**実施課題**
1 – 抜粋のうち、「自衛のための必要最小限度の実」から「の保有の可否が決められます。」までの部分を一字一句たがえずに書き写してください。
2 – 抜粋をもとに、次の問いに答えてください。
(a) 憲法第9条第2項で保持が禁止されているものは何か。
(b) 自衛隊が保有することは許されないとして例示されている兵器を三つ挙げよ。
(c) 自衛隊が保有する個々の兵器について、保有の可否は何によって決められるか。

*** 抜粋 ***

自衛のための必要最小限度の実力の具体的な限度は、その時々の国際情勢、軍事技術の水準その他の諸条件により変わり得る相対的な面を有していますが、憲法第9条第2項で保持が禁止されている「戦力」に当たるか否かは、わが国が保持する全体の実力についての問題です。自衛隊の保有する個々の兵器については、これを保有することにより、わが国の保持する実力の全体がこの限度を超えることとなるか否かによって、その保有の可否が決められます。
しかしながら、個々の兵器のうちでも、性能上専(もっぱ)ら相手国の国土の壊滅的破壊のためにのみ用いられる、いわゆる攻撃的兵器を保有することは、これにより直ちに自衛のための必要最小限度の範囲を超えることとなるため、いかなる場合にも許されません。したがって、例えば、ICBM(Intercontinental Ballistic Missile)(大陸間弾道ミサイル)、長距離戦略爆撃機、あるいは攻撃型空母を自衛隊が保有することは許されないと考えています。

*** 保存記録 ***

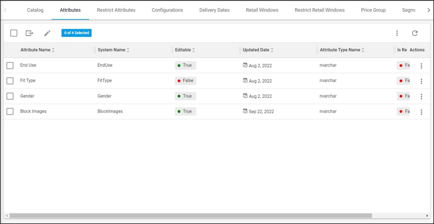Open the row actions menu for Block Images
Image resolution: width=434 pixels, height=224 pixels.
pos(421,112)
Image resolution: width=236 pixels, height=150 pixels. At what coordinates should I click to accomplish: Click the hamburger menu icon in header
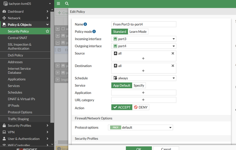58,3
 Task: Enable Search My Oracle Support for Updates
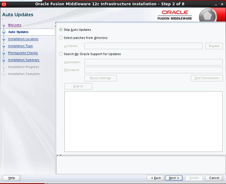click(61, 54)
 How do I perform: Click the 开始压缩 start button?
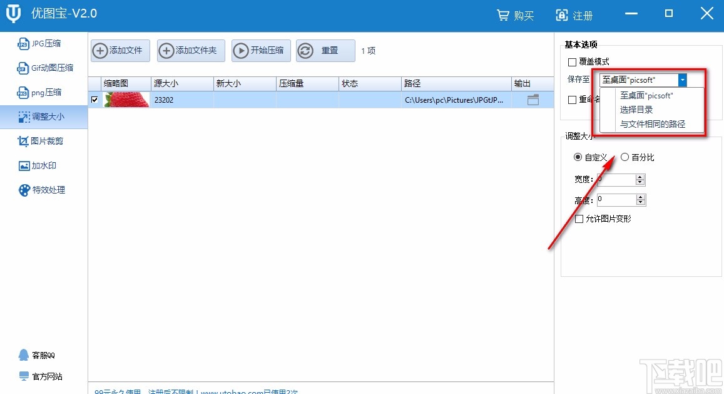[x=261, y=51]
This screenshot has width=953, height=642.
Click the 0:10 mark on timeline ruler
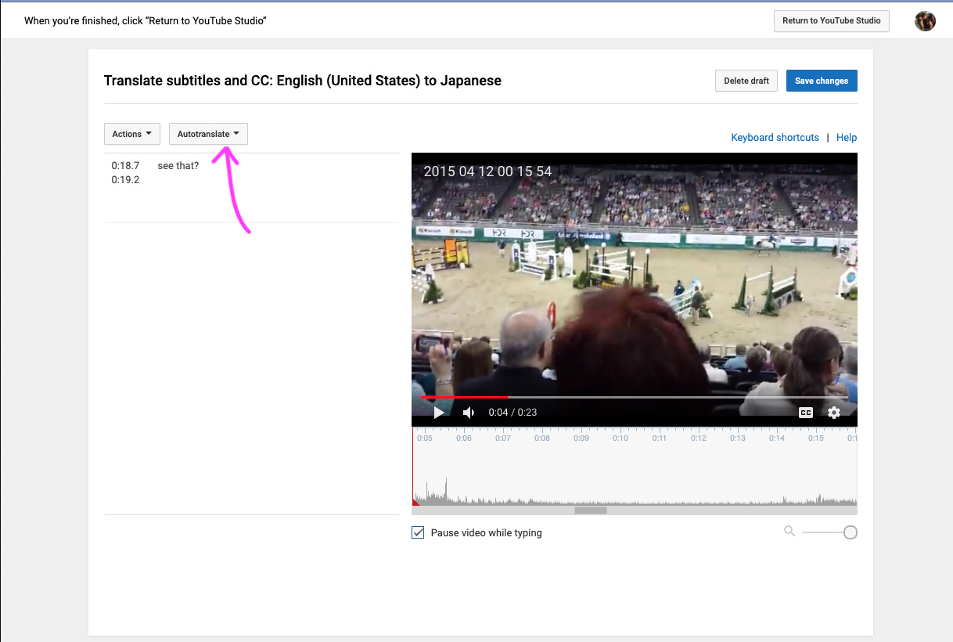pyautogui.click(x=620, y=438)
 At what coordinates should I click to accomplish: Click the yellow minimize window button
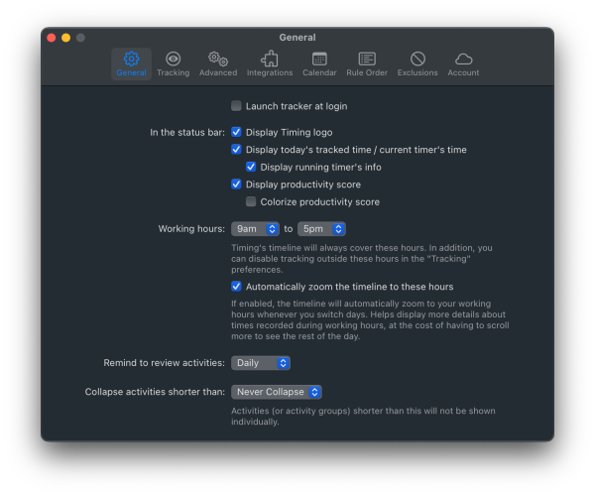click(x=65, y=38)
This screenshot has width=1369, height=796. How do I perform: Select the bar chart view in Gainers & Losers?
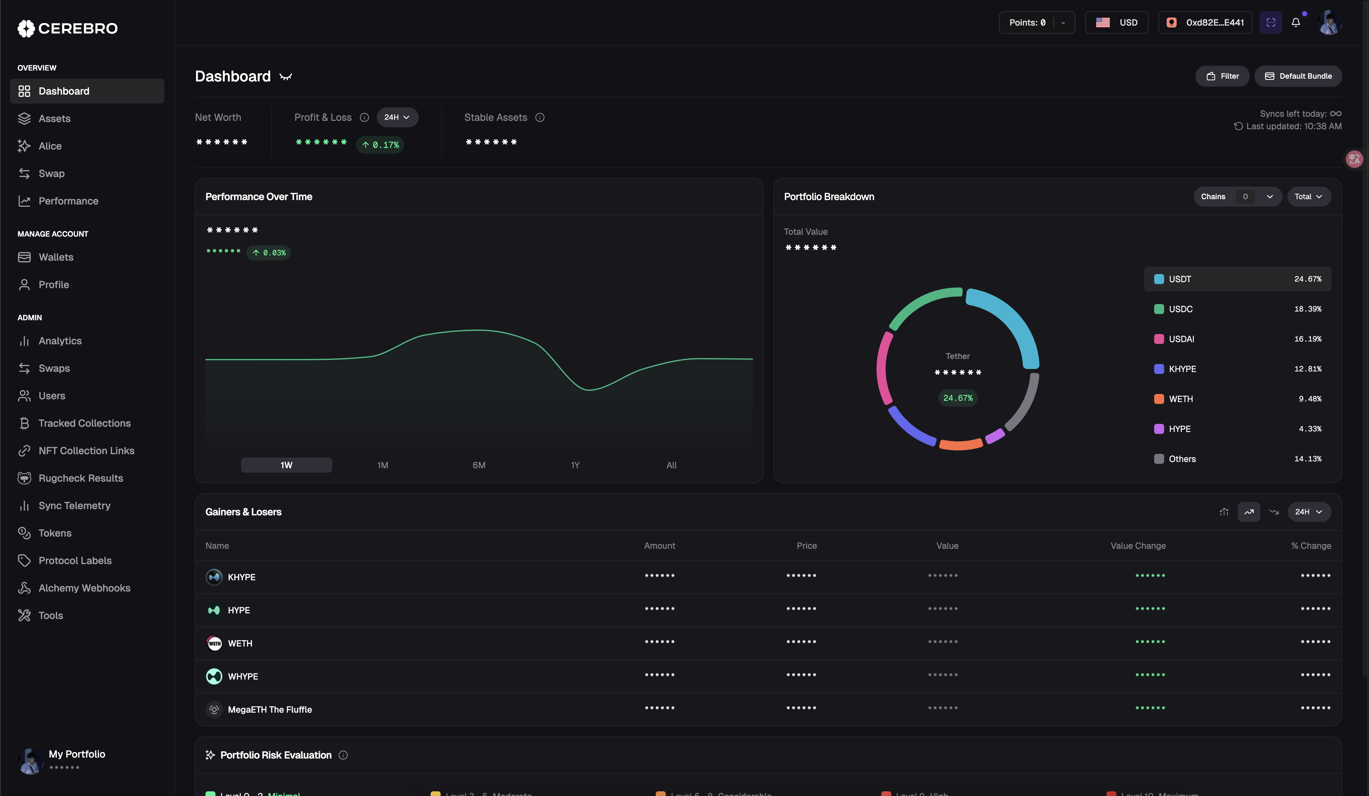[x=1224, y=511]

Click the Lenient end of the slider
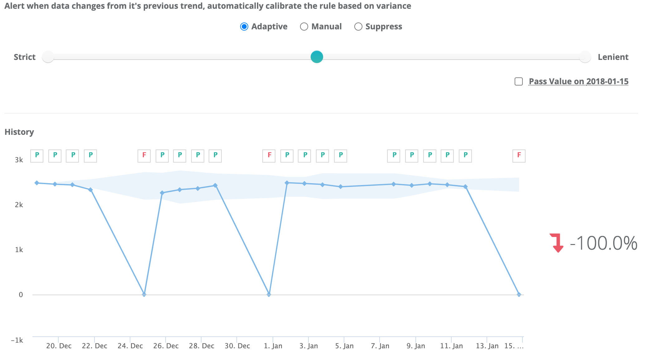pyautogui.click(x=585, y=57)
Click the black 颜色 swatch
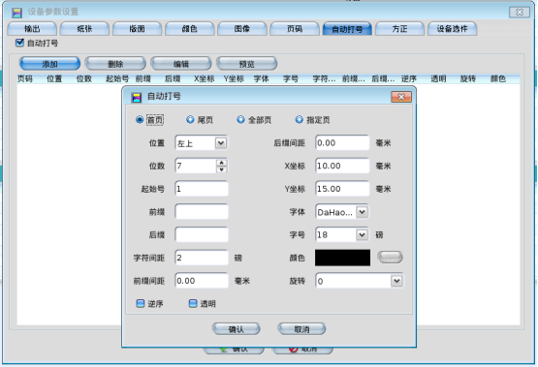538x367 pixels. pos(343,258)
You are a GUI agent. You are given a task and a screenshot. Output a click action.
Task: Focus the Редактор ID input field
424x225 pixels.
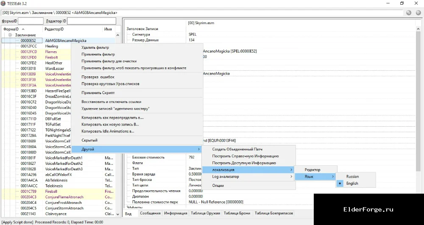click(92, 21)
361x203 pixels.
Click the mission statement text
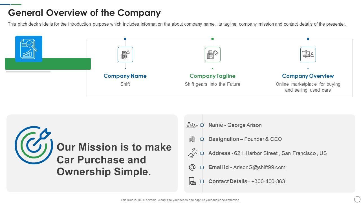pos(114,159)
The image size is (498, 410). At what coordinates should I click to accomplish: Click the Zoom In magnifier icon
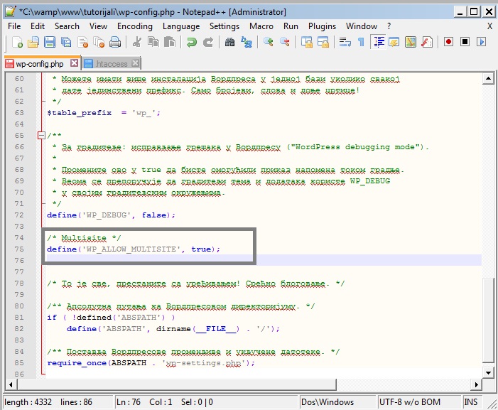269,43
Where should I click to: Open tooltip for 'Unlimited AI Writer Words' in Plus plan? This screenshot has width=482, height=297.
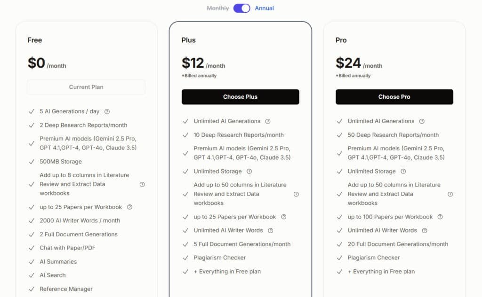[270, 230]
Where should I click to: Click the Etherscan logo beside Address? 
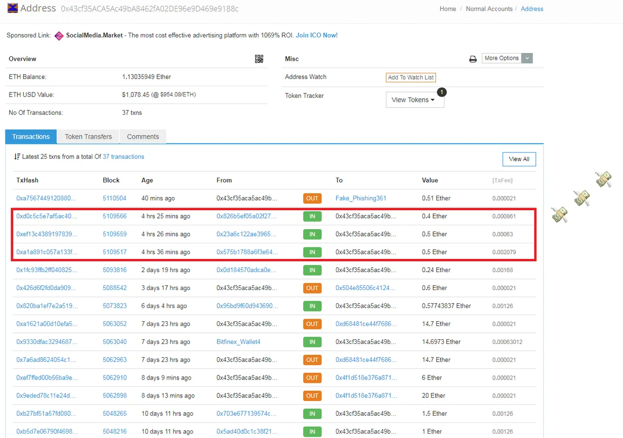click(x=13, y=8)
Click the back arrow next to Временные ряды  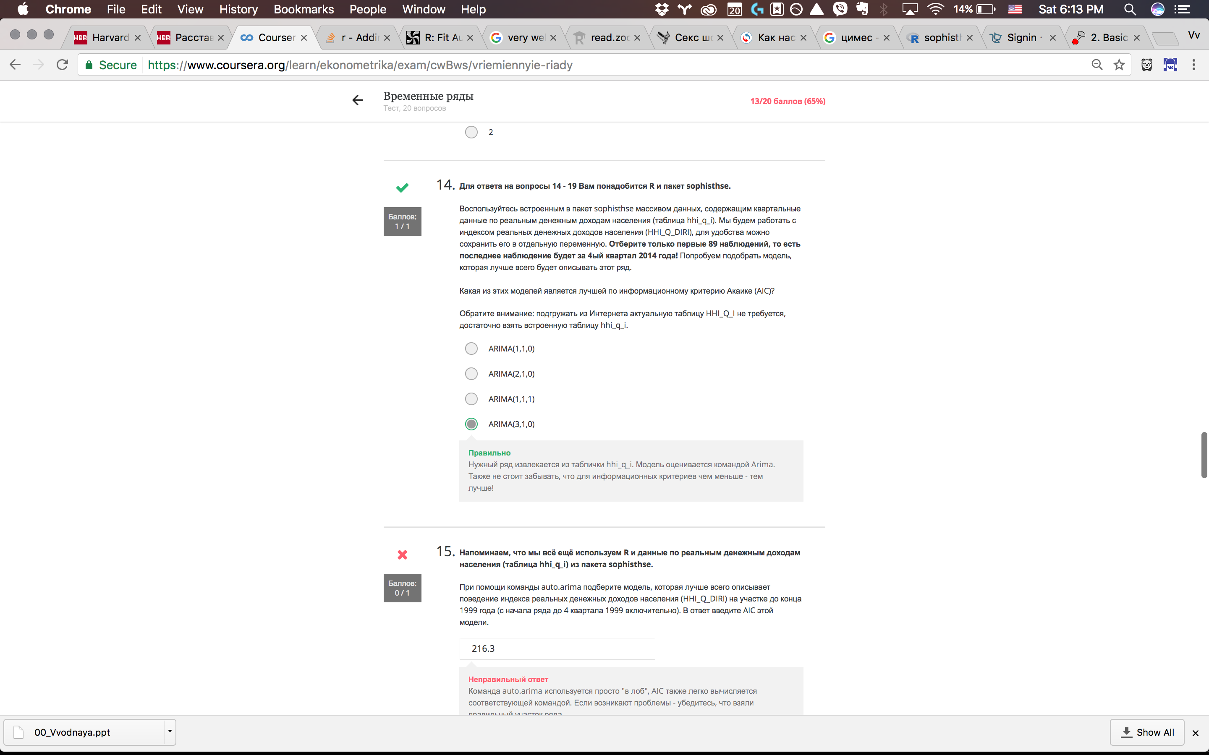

***

**解答**
1 –
自衛のための必要最小限度の実力の具体的な限度は、その時々の国際情勢、軍事技術の水準その他の諸条件により変わり得る相対的な面を有していますが、憲法第9条第2項で保持が禁止されている「戦力」に当たるか否かは、わが国が保持する全体の実力についての問題です。自衛隊の保有する個々の兵器については、これを保有することにより、わが国の保持する実力の全体がこの限度を超えることとなるか否かによって、その保有の可否が決められます。

2 –
(a) 「戦力」
(b) ICBM（大陸間弾道ミサイル）、長距離戦略爆撃機、攻撃型空母
(c) その兵器を保有することにより、わが国の保持する実力の全体が自衛のための必要最小限度を超えることとなるか否か